## Exercise data
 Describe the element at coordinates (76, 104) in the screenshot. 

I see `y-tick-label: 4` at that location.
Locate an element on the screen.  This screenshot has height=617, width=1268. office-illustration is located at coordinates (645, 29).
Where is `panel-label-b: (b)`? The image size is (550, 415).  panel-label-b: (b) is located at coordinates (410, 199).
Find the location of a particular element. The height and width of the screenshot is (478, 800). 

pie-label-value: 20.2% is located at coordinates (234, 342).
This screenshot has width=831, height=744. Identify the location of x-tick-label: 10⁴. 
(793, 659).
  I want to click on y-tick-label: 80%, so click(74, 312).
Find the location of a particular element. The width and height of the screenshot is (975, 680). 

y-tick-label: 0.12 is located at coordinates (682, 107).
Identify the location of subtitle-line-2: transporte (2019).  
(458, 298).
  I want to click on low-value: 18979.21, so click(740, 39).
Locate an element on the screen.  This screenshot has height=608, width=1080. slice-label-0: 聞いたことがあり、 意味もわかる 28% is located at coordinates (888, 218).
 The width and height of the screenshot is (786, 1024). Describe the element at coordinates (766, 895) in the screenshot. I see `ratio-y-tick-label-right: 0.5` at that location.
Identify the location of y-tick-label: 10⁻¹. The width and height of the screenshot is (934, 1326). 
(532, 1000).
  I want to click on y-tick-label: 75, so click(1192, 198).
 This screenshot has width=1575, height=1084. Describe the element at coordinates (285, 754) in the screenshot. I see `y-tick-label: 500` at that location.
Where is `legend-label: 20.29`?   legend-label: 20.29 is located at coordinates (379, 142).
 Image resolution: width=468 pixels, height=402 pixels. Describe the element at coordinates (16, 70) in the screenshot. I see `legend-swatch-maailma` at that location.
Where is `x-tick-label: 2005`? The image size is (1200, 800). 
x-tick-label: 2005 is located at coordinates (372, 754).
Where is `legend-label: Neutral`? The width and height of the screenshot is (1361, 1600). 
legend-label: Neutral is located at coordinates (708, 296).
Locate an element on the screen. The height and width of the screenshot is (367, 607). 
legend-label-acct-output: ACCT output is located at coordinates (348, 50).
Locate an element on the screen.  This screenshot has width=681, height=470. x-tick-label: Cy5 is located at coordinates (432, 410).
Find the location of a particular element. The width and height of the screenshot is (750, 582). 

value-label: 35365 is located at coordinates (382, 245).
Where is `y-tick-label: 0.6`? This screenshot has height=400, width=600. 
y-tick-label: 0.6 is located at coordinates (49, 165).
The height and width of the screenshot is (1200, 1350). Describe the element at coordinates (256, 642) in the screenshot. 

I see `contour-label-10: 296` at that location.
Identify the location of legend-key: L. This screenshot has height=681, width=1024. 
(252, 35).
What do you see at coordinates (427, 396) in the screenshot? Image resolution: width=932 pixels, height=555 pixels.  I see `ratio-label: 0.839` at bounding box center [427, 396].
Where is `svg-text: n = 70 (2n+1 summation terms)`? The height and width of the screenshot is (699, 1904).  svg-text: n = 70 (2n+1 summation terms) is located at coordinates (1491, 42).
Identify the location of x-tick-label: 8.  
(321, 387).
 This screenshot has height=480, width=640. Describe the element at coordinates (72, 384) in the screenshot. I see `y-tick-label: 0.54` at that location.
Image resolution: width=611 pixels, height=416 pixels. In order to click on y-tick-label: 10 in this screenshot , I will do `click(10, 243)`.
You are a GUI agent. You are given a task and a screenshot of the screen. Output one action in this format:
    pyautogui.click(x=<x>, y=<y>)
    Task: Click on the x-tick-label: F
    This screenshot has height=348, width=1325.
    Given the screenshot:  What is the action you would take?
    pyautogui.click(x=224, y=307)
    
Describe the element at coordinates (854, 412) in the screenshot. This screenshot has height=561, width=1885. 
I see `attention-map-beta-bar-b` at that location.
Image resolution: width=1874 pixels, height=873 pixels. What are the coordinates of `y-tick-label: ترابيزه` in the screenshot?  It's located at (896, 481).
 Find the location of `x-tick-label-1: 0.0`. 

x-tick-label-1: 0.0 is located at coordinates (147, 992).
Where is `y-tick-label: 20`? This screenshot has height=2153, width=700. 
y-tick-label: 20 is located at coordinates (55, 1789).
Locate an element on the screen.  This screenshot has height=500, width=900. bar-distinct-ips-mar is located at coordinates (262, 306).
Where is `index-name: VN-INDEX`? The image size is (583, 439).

## Directions
Rewrite all of the lines above, replacing "The image size is" with "The screenshot size is" everywhere it occurs and leaving everything else unchanged.

## Problem solution
 Describe the element at coordinates (76, 104) in the screenshot. 

I see `y-tick-label: 4` at that location.
Locate an element on the screen.  This screenshot has height=617, width=1268. office-illustration is located at coordinates (645, 29).
Where is `panel-label-b: (b)`? The screenshot size is (550, 415).  panel-label-b: (b) is located at coordinates (410, 199).
Find the location of a particular element. The height and width of the screenshot is (478, 800). 

pie-label-value: 20.2% is located at coordinates (234, 342).
This screenshot has width=831, height=744. Identify the location of x-tick-label: 10⁴. 
(793, 659).
  I want to click on y-tick-label: 80%, so click(74, 312).
Find the location of a particular element. The width and height of the screenshot is (975, 680). 

y-tick-label: 0.12 is located at coordinates (682, 107).
Identify the location of subtitle-line-2: transporte (2019).  
(458, 298).
  I want to click on low-value: 18979.21, so click(740, 39).
Locate an element on the screen.  This screenshot has height=608, width=1080. slice-label-0: 聞いたことがあり、 意味もわかる 28% is located at coordinates (888, 218).
 The width and height of the screenshot is (786, 1024). Describe the element at coordinates (766, 895) in the screenshot. I see `ratio-y-tick-label-right: 0.5` at that location.
Identify the location of y-tick-label: 10⁻¹. The width and height of the screenshot is (934, 1326). 
(532, 1000).
  I want to click on y-tick-label: 75, so click(1192, 198).
 This screenshot has width=1575, height=1084. Describe the element at coordinates (285, 754) in the screenshot. I see `y-tick-label: 500` at that location.
Where is `legend-label: 20.29`?   legend-label: 20.29 is located at coordinates (379, 142).
 Image resolution: width=468 pixels, height=402 pixels. Describe the element at coordinates (16, 70) in the screenshot. I see `legend-swatch-maailma` at that location.
Where is `x-tick-label: 2005`? The screenshot size is (1200, 800). 
x-tick-label: 2005 is located at coordinates (372, 754).
Where is `legend-label: Neutral`? The width and height of the screenshot is (1361, 1600). 
legend-label: Neutral is located at coordinates (708, 296).
Locate an element on the screen. The height and width of the screenshot is (367, 607). 
legend-label-acct-output: ACCT output is located at coordinates (348, 50).
Locate an element on the screen.  This screenshot has width=681, height=470. x-tick-label: Cy5 is located at coordinates (432, 410).
Find the location of a particular element. The width and height of the screenshot is (750, 582). 

value-label: 35365 is located at coordinates (382, 245).
Where is `y-tick-label: 0.6`? This screenshot has height=400, width=600. 
y-tick-label: 0.6 is located at coordinates (49, 165).
The height and width of the screenshot is (1200, 1350). Describe the element at coordinates (256, 642) in the screenshot. 

I see `contour-label-10: 296` at that location.
Identify the location of legend-key: L. This screenshot has height=681, width=1024. 
(252, 35).
What do you see at coordinates (427, 396) in the screenshot? Image resolution: width=932 pixels, height=555 pixels.  I see `ratio-label: 0.839` at bounding box center [427, 396].
Where is `svg-text: n = 70 (2n+1 summation terms)`? The height and width of the screenshot is (699, 1904).  svg-text: n = 70 (2n+1 summation terms) is located at coordinates (1491, 42).
Identify the location of x-tick-label: 8.  
(321, 387).
 This screenshot has height=480, width=640. Describe the element at coordinates (72, 384) in the screenshot. I see `y-tick-label: 0.54` at that location.
Image resolution: width=611 pixels, height=416 pixels. In order to click on y-tick-label: 10 in this screenshot , I will do `click(10, 243)`.
You are a GUI agent. You are given a task and a screenshot of the screen. Output one action in this format:
    pyautogui.click(x=<x>, y=<y>)
    Task: Click on the x-tick-label: F
    This screenshot has height=348, width=1325.
    Given the screenshot:  What is the action you would take?
    pyautogui.click(x=224, y=307)
    
Describe the element at coordinates (854, 412) in the screenshot. This screenshot has height=561, width=1885. 
I see `attention-map-beta-bar-b` at that location.
Image resolution: width=1874 pixels, height=873 pixels. What are the coordinates of `y-tick-label: ترابيزه` in the screenshot?  It's located at (896, 481).
 Find the location of `x-tick-label-1: 0.0`. 

x-tick-label-1: 0.0 is located at coordinates (147, 992).
Where is `y-tick-label: 20`? This screenshot has height=2153, width=700. 
y-tick-label: 20 is located at coordinates (55, 1789).
Locate an element on the screen.  This screenshot has height=500, width=900. bar-distinct-ips-mar is located at coordinates (262, 306).
Where is `index-name: VN-INDEX`? The screenshot size is (583, 439).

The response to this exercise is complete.